• **What you need to do**
Write out the full set of records below exactly.

Available data START

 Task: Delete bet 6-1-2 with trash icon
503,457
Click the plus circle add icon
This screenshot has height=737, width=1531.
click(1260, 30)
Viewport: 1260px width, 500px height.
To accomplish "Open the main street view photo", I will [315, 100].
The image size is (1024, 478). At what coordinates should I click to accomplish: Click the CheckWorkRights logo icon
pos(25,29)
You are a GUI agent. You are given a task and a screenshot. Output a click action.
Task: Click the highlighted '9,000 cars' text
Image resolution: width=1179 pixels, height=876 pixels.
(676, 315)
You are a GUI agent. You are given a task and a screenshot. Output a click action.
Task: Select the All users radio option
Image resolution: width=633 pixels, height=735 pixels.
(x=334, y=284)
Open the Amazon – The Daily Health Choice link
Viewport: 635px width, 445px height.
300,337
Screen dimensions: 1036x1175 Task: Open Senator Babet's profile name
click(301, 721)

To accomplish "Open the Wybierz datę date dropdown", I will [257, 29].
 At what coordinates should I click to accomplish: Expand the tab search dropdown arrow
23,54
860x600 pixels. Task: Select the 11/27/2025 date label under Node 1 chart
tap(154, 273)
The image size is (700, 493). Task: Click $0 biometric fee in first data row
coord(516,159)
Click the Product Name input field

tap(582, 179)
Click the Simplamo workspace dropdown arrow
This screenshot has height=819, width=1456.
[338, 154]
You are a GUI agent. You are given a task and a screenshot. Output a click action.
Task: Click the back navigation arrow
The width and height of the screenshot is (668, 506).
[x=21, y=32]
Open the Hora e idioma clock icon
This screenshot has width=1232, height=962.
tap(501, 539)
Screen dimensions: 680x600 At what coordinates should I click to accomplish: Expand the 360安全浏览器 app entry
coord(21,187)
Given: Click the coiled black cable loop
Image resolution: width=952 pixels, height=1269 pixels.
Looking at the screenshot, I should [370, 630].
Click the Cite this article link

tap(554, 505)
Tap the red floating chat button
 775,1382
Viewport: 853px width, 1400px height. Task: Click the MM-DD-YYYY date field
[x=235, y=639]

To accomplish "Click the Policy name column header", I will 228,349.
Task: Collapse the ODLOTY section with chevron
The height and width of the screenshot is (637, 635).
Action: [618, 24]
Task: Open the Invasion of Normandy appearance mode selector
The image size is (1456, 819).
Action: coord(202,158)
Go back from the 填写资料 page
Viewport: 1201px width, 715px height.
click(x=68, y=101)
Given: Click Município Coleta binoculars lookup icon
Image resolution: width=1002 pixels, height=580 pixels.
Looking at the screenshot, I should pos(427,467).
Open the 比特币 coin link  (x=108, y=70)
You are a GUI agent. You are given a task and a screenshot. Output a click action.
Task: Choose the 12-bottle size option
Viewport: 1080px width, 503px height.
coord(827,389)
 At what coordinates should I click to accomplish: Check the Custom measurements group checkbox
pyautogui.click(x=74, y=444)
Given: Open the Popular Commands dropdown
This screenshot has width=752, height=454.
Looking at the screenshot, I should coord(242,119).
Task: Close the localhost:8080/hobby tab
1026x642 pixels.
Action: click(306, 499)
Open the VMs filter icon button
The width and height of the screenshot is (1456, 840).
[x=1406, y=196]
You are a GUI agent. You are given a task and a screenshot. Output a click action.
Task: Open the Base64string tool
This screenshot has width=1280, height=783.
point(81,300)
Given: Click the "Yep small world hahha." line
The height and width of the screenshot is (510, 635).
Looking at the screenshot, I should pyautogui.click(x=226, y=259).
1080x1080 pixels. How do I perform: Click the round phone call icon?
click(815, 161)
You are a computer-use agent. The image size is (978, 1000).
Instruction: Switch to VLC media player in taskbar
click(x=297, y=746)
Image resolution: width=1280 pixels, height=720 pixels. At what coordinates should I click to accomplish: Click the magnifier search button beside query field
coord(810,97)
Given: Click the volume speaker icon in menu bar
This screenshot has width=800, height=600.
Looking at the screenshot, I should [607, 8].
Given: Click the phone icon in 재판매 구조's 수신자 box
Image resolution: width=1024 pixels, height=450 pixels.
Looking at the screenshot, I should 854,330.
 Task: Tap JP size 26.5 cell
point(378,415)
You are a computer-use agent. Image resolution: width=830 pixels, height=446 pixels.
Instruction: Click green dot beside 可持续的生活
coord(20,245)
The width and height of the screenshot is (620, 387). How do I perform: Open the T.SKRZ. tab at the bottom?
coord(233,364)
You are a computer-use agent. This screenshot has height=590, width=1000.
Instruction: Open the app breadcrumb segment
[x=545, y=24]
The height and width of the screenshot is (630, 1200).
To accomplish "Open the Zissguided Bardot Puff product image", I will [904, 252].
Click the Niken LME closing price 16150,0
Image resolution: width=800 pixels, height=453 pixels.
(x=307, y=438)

Available data END

• **Your solution**
 Task: Delete bet 6-1-2 with trash icon
503,457
Click the plus circle add icon
This screenshot has height=737, width=1531.
click(1260, 30)
Viewport: 1260px width, 500px height.
To accomplish "Open the main street view photo", I will [315, 100].
The image size is (1024, 478). At what coordinates should I click to accomplish: Click the CheckWorkRights logo icon
pos(25,29)
You are a GUI agent. You are given a task and a screenshot. Output a click action.
Task: Click the highlighted '9,000 cars' text
Image resolution: width=1179 pixels, height=876 pixels.
(676, 315)
You are a GUI agent. You are given a task and a screenshot. Output a click action.
Task: Select the All users radio option
Image resolution: width=633 pixels, height=735 pixels.
(x=334, y=284)
Open the Amazon – The Daily Health Choice link
Viewport: 635px width, 445px height.
300,337
Screen dimensions: 1036x1175 Task: Open Senator Babet's profile name
click(301, 721)

To accomplish "Open the Wybierz datę date dropdown", I will [257, 29].
 At what coordinates should I click to accomplish: Expand the tab search dropdown arrow
23,54
860x600 pixels. Task: Select the 11/27/2025 date label under Node 1 chart
tap(154, 273)
The image size is (700, 493). Task: Click $0 biometric fee in first data row
coord(516,159)
Click the Product Name input field

tap(582, 179)
Click the Simplamo workspace dropdown arrow
This screenshot has height=819, width=1456.
[338, 154]
You are a GUI agent. You are given a task and a screenshot. Output a click action.
Task: Click the back navigation arrow
The width and height of the screenshot is (668, 506).
[x=21, y=32]
Open the Hora e idioma clock icon
This screenshot has width=1232, height=962.
tap(501, 539)
Screen dimensions: 680x600 At what coordinates should I click to accomplish: Expand the 360安全浏览器 app entry
coord(21,187)
Given: Click the coiled black cable loop
Image resolution: width=952 pixels, height=1269 pixels.
Looking at the screenshot, I should [370, 630].
Click the Cite this article link

tap(554, 505)
Tap the red floating chat button
 775,1382
Viewport: 853px width, 1400px height. Task: Click the MM-DD-YYYY date field
[x=235, y=639]

To accomplish "Click the Policy name column header", I will 228,349.
Task: Collapse the ODLOTY section with chevron
The height and width of the screenshot is (637, 635).
Action: [618, 24]
Task: Open the Invasion of Normandy appearance mode selector
The image size is (1456, 819).
Action: coord(202,158)
Go back from the 填写资料 page
Viewport: 1201px width, 715px height.
click(x=68, y=101)
Given: Click Município Coleta binoculars lookup icon
Image resolution: width=1002 pixels, height=580 pixels.
Looking at the screenshot, I should pos(427,467).
Open the 比特币 coin link  (x=108, y=70)
You are a GUI agent. You are given a task and a screenshot. Output a click action.
Task: Choose the 12-bottle size option
Viewport: 1080px width, 503px height.
coord(827,389)
 At what coordinates should I click to accomplish: Check the Custom measurements group checkbox
pyautogui.click(x=74, y=444)
Given: Open the Popular Commands dropdown
This screenshot has width=752, height=454.
Looking at the screenshot, I should coord(242,119).
Task: Close the localhost:8080/hobby tab
1026x642 pixels.
Action: click(306, 499)
Open the VMs filter icon button
The width and height of the screenshot is (1456, 840).
[x=1406, y=196]
You are a GUI agent. You are given a task and a screenshot. Output a click action.
Task: Open the Base64string tool
This screenshot has width=1280, height=783.
point(81,300)
Given: Click the "Yep small world hahha." line
The height and width of the screenshot is (510, 635).
Looking at the screenshot, I should pyautogui.click(x=226, y=259).
1080x1080 pixels. How do I perform: Click the round phone call icon?
click(815, 161)
You are a computer-use agent. The image size is (978, 1000).
Instruction: Switch to VLC media player in taskbar
click(x=297, y=746)
Image resolution: width=1280 pixels, height=720 pixels. At what coordinates should I click to accomplish: Click the magnifier search button beside query field
coord(810,97)
Given: Click the volume speaker icon in menu bar
This screenshot has width=800, height=600.
Looking at the screenshot, I should [607, 8].
Given: Click the phone icon in 재판매 구조's 수신자 box
Image resolution: width=1024 pixels, height=450 pixels.
Looking at the screenshot, I should 854,330.
 Task: Tap JP size 26.5 cell
point(378,415)
You are a computer-use agent. Image resolution: width=830 pixels, height=446 pixels.
Instruction: Click green dot beside 可持续的生活
coord(20,245)
The width and height of the screenshot is (620, 387). How do I perform: Open the T.SKRZ. tab at the bottom?
coord(233,364)
You are a computer-use agent. This screenshot has height=590, width=1000.
Instruction: Open the app breadcrumb segment
[x=545, y=24]
The height and width of the screenshot is (630, 1200).
To accomplish "Open the Zissguided Bardot Puff product image", I will [904, 252].
Click the Niken LME closing price 16150,0
Image resolution: width=800 pixels, height=453 pixels.
(x=307, y=438)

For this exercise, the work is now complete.